フォルティーナ様に返答しながらドアを開きリヴァイア家の方々が出て行かれるのを見送り、静かにドアを閉める。


「...苦労を掛けたなレスター。」


「いえ、ワイナール殿下。あなた様のおかげで私は生涯の主を得ることが出来ました。...この国にフォルティーナ様を連れて参ったのは主君であるフォルティーナ様の為...そしてあなたへの恩返しの為です。」


私の言葉で殿下がくくくっと笑い「恩か...そんなもの気にせずとも良いものを。しかし本当にこの国で良かったのか?」と真剣な顔で問うて来た。


「はい。この国だから良いのです。フォルティーナ様は口はアレですが優しい御方...この国の風土に一番合うと思ったから選んだのです。」


「なるほど...確かにフォルティーナはあの様な見目麗しい深窓の令嬢のような見た目なのに...喋り方と中身は男前だからな。」


フォルティーナ様の言動を思い出したようで少し笑いを浮かべながら椅子に深く座り直す。
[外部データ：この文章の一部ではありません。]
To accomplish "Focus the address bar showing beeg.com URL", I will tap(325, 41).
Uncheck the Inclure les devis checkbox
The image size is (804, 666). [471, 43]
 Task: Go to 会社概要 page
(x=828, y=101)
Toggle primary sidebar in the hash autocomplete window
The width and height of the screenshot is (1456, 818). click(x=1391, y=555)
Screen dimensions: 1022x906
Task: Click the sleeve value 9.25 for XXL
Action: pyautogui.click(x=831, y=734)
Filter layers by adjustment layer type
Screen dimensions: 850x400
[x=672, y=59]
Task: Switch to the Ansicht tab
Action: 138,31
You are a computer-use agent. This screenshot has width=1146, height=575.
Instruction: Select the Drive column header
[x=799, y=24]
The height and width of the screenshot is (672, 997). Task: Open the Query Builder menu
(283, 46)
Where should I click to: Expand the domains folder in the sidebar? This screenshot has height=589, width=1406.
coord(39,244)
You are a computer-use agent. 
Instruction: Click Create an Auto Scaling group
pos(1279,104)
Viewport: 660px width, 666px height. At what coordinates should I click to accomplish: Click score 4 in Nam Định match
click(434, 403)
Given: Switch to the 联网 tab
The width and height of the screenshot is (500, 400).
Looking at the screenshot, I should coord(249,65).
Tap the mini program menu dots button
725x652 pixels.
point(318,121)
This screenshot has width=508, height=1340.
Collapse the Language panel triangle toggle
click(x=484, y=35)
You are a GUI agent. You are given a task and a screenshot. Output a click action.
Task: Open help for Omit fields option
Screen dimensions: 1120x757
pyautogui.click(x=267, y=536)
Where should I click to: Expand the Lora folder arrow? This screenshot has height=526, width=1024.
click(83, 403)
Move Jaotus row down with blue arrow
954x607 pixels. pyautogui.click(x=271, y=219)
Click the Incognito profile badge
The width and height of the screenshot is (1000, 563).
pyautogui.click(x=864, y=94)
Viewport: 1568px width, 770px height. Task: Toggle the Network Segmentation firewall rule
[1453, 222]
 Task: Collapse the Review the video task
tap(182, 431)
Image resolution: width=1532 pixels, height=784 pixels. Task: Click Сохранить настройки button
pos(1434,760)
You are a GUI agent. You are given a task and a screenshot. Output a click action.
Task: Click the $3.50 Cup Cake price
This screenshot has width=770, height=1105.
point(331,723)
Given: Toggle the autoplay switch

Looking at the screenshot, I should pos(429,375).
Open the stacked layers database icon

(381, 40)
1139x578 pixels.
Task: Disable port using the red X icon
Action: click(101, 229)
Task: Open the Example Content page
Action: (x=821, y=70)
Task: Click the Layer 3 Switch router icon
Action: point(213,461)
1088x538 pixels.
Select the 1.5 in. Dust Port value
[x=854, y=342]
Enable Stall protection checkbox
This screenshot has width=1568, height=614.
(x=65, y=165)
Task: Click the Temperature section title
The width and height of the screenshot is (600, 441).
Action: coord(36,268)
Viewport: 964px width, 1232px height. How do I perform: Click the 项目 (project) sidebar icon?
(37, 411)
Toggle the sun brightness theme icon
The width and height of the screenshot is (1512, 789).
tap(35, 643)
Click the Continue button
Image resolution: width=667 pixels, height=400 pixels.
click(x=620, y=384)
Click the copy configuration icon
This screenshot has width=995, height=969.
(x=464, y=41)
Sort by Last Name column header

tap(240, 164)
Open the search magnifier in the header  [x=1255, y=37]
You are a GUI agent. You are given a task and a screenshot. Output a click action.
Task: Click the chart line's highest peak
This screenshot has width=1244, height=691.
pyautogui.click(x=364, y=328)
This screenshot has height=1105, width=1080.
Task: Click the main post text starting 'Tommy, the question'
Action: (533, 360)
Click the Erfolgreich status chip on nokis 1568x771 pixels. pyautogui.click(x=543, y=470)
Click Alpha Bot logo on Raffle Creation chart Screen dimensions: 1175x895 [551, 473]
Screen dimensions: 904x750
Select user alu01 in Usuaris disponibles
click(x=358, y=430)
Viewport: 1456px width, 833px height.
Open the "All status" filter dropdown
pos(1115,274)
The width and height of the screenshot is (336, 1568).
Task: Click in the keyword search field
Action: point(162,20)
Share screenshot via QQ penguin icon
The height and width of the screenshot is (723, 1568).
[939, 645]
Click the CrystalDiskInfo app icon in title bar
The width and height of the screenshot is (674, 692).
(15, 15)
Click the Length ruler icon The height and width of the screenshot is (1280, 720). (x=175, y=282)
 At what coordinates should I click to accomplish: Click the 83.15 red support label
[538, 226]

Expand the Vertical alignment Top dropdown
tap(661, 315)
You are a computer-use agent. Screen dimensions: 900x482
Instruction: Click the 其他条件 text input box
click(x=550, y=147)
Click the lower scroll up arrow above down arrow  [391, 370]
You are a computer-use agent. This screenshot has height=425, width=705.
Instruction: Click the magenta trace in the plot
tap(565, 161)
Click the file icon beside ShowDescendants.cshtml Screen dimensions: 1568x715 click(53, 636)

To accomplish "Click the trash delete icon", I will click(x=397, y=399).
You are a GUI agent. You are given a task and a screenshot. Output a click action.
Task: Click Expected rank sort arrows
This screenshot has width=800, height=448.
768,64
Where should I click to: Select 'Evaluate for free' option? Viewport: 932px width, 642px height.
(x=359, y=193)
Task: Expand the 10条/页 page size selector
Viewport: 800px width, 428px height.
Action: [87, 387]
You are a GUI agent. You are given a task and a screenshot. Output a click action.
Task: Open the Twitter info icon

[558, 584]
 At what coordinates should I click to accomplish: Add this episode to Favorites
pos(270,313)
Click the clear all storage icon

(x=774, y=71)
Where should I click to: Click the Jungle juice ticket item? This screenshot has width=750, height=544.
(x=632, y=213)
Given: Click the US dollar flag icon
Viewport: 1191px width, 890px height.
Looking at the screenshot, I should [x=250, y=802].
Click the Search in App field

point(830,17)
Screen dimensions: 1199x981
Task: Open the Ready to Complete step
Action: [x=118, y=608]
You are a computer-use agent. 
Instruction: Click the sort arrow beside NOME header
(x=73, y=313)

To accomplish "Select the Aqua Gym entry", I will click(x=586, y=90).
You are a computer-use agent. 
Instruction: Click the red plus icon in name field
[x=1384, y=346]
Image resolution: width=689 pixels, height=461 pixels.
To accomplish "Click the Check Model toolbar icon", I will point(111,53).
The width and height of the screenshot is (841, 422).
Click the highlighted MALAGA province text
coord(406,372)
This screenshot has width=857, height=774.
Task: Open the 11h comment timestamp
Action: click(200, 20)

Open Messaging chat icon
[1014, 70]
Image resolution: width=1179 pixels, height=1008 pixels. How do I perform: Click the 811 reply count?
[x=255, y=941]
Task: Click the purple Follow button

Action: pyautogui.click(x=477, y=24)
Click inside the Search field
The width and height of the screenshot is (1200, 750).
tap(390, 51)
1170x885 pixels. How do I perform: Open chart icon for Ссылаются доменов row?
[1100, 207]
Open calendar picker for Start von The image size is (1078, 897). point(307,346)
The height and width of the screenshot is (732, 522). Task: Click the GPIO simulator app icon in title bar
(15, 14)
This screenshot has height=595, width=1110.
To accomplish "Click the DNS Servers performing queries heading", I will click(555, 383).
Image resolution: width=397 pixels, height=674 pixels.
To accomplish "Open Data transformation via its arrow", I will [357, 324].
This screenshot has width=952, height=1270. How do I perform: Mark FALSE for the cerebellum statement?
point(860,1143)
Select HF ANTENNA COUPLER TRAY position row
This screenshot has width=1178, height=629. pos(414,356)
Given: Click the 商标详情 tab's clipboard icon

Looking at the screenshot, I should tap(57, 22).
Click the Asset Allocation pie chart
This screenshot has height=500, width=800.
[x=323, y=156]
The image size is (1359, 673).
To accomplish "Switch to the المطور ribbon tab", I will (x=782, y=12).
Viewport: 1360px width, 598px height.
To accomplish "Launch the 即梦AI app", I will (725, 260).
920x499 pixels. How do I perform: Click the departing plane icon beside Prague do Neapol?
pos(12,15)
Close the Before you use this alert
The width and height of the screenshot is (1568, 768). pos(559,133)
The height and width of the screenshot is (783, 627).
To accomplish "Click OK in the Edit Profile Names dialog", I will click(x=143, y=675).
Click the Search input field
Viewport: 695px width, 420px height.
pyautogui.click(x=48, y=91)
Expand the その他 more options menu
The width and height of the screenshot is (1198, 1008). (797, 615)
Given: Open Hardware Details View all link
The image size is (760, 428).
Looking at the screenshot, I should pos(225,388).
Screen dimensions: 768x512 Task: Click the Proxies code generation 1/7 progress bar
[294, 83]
「しかし、フォルティーナ様はあの様に裏表の無い非常にわかりやすい御方ですが...ヴァランティーヌ様が少々気難しい上に感情もわかりづらく...正直怖い御方ですね。」


「うん。その様な感じだね...。」


「フォルティーナ様もヴァランティーヌ様の考えている事はよくわからんと仰っていましたし...まあ、悪い御方で無いのは確かです。御自分がお持ちになられていたアーティファクト、アストラルブレードを簡単に貸し与えてくれたのですから。」


ワイナール殿下が少し俯き考える素振りを見せる。


「ヴァランティーヌは飛竜種特有の激しい気性のようだね...まあ、逆を言えば気に障る事をこちらがしなければ害は無さそうだ。何より二人に逆らって滅ぼされない国など我々人間には存在しえないだろうからな。」


「その通りで御座いましょう。」


殿下の言葉に肯定するように頷く。


「後は、夜会でリヴァイア家とバハムーレ家の事をこの国の古株の貴族達に認めさせなければならないな。...それに一応見た目だけでも私に臣従している様にしてもらわなければならない。」


「それについても大丈夫でしょう。フォルティーナ様が自分達を引き受けてくれた礼は夜会でお見せすると仰っておりましたし...土産を殿下に用意するとのお考えの様で御座いました。」


「ほう...龍王の土産か...、それは楽しみだな。」


入れた茶を差し出すと、殿下が徐にカップを手に取り口にする。


「...しかし、かの国は必ず何か言って来るな。もう暫く経てばとんでもない物を逃してしまった事に気付くだろうからな。愚かな王で此方としては助かったが...国の民はあの様な王を持って哀れなものだ。」


「その件で...フォルティーナ様が少し杞憂しております。かの国のリヴァイア領だった場所の領民がこの国に亡命を望んだ場合、何とかしてやりたいが...殿下は許してくれるのかっと...」


「ふむ、その為にフォルティーナにこの国の爵位を授けたのだ。夜会でこの国の領を治めてもらう事も発表する。元々の領民と贔屓しなければ構わないのでは無いか?」


「ならば大丈夫で御座いましょう。フォルティーナ様は元領民に居場所は作ってやるから後は自分達で頑張れ、俺はお前達を元領民だからと言って贔屓などしないぞと今回我々と一緒について来る事に決めた民に直接そう言われておりますから。」


「なるほど。...やはり聞いていた通りの人物の様だな。うん、それなら大丈夫だろう。万が一クラルフェランの元々の領民に不満が出るのならば不満のある領民の移動を許せば良いしな。」


ゆっくりと口をつけて中身の減ったカップを机の上に降ろす。


「では、私はそろそろフォルティーナ様の所へ戻ります。...今の私の主はフォルティーナ様。フォルティーナ様に仇なす存在に殿下がおなりになられた時は...迷わず殿下に剣を振り下ろすのでその心積もりで。」


「ふっふ、ああわかってるよ!まあそんな事になることは無いが...その時は遠慮なく私を斬るがいい。」


その含み笑いを浮かべながら言う殿下に頭を下げ、お暇する。


部屋から出るとフォルティーナ様が泊まる部屋へと急ぎ足で移動しながら考える。


フォルティーナ様...私の主はあなた様だとこの数年で心に誓いを立てました。


この身、滅ぶまであなたにお仕え致します!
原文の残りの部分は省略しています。